The valve lets the air enter the system if the engine is under load. If the gulp valve is malfunctioning, it releases air in the combustion system even during the de-acceleration which lead to a backfire due to the ignition of the unused fuel.

Note: The number of air gulp valve will depend on your manifolds. If your vehicle has one manifold, then you have one air gulp valve.
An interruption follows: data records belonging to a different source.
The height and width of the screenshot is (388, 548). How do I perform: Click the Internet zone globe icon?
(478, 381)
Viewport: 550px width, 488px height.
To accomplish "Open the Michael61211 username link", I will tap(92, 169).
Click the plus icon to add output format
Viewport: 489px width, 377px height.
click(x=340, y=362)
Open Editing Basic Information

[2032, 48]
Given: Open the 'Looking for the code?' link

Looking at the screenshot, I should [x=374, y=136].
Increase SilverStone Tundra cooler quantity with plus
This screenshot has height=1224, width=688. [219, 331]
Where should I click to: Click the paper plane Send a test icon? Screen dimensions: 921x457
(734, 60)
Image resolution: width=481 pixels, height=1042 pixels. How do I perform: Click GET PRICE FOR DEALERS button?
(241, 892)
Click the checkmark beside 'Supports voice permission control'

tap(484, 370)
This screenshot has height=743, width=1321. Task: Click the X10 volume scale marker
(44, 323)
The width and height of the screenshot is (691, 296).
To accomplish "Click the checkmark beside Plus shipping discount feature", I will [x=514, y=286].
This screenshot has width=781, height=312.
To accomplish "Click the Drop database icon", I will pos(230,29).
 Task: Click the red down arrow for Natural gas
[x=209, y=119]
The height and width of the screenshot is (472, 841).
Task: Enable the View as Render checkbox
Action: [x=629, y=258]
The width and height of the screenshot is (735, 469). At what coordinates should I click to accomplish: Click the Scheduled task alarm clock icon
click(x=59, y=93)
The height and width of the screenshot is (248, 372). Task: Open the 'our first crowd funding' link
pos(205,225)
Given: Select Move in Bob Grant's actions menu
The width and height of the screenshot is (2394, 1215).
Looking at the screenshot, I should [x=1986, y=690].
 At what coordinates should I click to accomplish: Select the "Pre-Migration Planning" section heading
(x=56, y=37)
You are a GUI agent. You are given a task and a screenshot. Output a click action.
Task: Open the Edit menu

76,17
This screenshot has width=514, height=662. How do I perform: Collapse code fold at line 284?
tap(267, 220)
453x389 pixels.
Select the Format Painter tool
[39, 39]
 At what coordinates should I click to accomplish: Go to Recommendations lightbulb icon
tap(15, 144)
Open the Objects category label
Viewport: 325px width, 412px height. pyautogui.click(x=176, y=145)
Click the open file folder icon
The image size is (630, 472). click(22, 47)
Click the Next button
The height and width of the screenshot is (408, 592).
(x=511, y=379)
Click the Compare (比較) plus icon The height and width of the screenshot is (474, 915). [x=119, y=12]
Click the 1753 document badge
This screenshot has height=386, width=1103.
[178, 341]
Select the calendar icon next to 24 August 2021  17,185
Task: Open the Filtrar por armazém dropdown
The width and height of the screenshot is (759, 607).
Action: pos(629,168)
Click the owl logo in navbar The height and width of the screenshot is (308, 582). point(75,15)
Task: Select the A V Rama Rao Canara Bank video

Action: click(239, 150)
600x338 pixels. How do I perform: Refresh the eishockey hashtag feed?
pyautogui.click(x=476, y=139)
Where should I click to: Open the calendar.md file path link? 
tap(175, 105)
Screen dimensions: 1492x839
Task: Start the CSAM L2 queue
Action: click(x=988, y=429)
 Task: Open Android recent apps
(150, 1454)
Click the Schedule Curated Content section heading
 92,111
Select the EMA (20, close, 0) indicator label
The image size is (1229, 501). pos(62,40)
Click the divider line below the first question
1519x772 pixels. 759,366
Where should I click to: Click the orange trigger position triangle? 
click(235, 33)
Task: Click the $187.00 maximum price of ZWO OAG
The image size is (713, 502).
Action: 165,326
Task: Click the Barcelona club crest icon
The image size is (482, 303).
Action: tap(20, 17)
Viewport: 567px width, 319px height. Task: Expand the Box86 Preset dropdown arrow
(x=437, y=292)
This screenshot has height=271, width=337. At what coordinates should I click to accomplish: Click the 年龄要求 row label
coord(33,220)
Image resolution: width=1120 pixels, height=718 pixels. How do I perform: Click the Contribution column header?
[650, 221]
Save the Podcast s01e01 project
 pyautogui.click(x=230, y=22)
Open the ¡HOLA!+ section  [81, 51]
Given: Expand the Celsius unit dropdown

If it has two, then you have two pipes.

The majority of the backfire incidents will have other signs connected to them like check engine light illuminated. If your car experience backfires, it is an indication that your vehicle is not working correctly and needs immediate attention.

It may not be a severe problem for you, but it is a sign of an impending issue or a precursor to a more serious concern.

Troubleshooting Backfire

Here are five easy steps to troubleshoots the backfire. It will not be discussed in this post thoroughly, but to give you an idea the troubleshooting will involve the parts that cause backfire. 

Final Words

To save you from the high cost of car repairs it is best that you do a regular servicing and proper maintenance to ensure that your vehicle is operating correctly. You may also consider buying a car insurance to stay away from any unwanted expenses. This guide is written to help you understand your car better and always to keep it in better shape. You need to address to any sign of malfunctioning in your vehicle to prevent further damage.

The engine and the other parts of your car function together thus a problem on one part might affect the others. Make sure to address it right away and appropriately.